**What to produce**
Where a line of the data holds the word "right", copy that line.

**Task data**
-*-*-

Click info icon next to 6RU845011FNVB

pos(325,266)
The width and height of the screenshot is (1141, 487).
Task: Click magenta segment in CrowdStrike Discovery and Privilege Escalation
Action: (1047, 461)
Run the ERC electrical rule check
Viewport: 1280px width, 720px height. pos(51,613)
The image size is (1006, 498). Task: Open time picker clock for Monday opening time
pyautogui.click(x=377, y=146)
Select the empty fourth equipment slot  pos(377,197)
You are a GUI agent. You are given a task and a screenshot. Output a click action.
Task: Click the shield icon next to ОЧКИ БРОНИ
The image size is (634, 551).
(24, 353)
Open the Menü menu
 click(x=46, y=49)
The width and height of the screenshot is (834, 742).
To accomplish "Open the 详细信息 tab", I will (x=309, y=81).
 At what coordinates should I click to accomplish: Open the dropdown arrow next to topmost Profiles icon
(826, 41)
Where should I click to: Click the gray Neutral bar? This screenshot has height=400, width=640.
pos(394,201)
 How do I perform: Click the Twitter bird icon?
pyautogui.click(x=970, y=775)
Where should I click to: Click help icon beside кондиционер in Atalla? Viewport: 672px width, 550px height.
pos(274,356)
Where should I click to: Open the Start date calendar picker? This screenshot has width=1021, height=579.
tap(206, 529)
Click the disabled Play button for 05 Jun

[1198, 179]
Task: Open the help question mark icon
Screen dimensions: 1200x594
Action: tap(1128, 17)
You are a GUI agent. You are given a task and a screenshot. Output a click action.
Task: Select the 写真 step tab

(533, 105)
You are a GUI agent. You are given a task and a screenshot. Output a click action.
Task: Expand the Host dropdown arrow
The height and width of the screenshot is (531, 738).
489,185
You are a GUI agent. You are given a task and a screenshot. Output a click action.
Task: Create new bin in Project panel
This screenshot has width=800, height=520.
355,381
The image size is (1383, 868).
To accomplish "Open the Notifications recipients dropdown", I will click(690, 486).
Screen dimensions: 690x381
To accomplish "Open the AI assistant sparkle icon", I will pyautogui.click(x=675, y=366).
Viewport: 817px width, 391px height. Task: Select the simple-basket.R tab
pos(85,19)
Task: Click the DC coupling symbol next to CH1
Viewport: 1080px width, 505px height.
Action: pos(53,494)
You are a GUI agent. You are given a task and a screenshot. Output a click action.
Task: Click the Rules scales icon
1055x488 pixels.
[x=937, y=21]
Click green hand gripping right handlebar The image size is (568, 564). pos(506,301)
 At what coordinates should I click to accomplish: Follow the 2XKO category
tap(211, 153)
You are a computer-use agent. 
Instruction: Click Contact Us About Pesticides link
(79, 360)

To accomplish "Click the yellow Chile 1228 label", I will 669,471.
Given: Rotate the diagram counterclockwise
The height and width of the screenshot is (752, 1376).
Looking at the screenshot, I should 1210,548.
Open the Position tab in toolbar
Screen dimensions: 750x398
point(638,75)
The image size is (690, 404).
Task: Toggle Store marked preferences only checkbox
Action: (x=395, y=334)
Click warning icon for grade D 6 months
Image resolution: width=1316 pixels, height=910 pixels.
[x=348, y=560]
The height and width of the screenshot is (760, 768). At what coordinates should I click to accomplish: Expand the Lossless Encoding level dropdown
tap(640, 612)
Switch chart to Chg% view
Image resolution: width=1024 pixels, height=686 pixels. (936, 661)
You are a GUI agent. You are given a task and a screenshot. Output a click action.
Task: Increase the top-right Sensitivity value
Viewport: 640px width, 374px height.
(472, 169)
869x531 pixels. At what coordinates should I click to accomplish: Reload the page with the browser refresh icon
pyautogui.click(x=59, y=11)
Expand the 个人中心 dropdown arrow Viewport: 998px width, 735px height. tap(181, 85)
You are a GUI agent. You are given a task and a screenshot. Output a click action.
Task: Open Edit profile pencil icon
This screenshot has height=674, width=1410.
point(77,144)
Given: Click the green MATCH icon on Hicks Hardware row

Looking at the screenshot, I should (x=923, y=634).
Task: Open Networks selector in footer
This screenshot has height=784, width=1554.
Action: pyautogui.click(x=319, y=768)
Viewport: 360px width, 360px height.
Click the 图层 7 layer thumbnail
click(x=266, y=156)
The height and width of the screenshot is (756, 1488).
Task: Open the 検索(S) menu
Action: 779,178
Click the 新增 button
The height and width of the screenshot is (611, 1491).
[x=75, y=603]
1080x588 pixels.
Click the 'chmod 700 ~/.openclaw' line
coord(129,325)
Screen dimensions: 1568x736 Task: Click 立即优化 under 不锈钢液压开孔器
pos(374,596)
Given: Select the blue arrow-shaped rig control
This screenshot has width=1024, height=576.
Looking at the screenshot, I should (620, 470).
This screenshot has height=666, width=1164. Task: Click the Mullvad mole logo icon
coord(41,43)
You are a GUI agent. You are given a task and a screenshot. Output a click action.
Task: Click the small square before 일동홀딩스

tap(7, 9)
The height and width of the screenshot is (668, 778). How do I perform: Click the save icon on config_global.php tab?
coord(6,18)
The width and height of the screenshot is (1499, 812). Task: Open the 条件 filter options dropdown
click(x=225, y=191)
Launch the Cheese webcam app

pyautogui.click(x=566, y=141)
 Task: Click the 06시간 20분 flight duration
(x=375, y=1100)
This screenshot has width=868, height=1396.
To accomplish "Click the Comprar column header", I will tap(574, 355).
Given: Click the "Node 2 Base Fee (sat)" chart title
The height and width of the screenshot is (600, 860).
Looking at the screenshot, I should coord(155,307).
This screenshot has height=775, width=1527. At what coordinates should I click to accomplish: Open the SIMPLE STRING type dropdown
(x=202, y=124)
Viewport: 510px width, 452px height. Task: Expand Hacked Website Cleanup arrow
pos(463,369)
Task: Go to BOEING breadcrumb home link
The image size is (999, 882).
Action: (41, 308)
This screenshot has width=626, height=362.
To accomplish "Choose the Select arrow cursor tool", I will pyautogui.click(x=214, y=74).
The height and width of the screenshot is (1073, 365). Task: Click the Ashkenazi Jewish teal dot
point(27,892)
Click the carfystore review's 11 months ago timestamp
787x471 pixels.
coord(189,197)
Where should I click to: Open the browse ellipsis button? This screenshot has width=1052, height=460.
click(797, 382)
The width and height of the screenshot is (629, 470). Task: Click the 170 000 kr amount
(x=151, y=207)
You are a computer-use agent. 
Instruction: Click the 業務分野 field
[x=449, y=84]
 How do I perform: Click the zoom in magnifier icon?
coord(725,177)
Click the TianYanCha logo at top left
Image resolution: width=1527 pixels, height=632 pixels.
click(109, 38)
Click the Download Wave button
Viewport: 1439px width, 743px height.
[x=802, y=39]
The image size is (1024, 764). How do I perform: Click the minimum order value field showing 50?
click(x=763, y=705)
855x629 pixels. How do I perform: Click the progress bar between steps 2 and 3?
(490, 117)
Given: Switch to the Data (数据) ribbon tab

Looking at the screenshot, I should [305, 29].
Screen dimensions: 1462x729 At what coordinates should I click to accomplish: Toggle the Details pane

-*-*-

**Output of the task**
Click green hand gripping right handlebar The image size is (568, 564). pos(506,301)
Task: Increase the top-right Sensitivity value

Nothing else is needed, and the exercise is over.